Non-banking institutions, including pension funds, insurance companies, and SACCOs, contributed Ksh 483.9 billion. Commercial banks lent Ksh 368.2 billion through government securities like Treasury bills and bonds. Additional funding came from government deposits (Ksh 24.8 billion) and loan repayment receipts (Ksh 1.9 billion).
Cabinet Secretary John Mbadi explained that the upward revision of the domestic borrowing target addressed revenue shortfalls and underperformance in external financing. Lower interest rates and improved liquidity facilitated this increased domestic borrowing.
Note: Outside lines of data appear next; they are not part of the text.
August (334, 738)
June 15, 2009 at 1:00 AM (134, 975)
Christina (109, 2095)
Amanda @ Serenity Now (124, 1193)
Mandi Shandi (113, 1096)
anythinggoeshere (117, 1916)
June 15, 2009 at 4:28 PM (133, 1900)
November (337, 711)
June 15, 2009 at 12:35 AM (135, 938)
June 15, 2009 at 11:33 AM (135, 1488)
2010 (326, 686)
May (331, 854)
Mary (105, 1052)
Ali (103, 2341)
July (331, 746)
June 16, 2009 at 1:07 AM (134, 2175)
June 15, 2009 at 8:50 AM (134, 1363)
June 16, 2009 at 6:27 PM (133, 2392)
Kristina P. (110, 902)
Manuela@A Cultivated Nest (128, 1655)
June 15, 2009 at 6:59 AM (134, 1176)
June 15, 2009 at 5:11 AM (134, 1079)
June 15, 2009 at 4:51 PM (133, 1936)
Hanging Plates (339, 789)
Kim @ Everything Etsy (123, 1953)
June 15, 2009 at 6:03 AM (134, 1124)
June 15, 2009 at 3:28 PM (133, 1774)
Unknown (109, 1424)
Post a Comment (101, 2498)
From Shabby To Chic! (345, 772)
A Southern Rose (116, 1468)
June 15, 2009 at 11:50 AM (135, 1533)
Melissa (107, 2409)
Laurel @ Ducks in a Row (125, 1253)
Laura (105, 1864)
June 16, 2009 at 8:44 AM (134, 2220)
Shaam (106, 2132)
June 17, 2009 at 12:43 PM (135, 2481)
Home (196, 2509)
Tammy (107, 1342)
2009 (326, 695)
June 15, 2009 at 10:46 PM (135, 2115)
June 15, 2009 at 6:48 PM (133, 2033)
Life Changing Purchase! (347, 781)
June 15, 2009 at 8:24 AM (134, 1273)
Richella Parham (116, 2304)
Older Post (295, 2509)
The domestic borrowing was part of a broader financing strategy for the 2024/2025 fiscal year, with a total net financing requirement of Ksh 1.03 trillion (5.9 percent of GDP). External borrowing reached Ksh 178.9 billion (1.0 percent of GDP), slightly below the target. Total external disbursements amounted to Ksh 527.0 billion, offset by debt principal repayments of Ksh 348.1 billion.
For the 2025/2026 fiscal year, the government plans to borrow Ksh 1.55 trillion (8 percent of GDP). Ksh 901 billion will cover the fiscal deficit, and Ksh 646.3 billion will refinance maturing domestic and external debt. The Treasury projects a net financing requirement of Ksh 901 billion (4.7 percent of GDP), with 28 percent from external sources and 72 percent from domestic markets.
The Treasury aims to secure Ksh 287.4 billion in net external financing in 2025/2026, comprising commercial borrowing, project loans, and programme loans, balanced by debt repayments of Ksh 340.2 billion.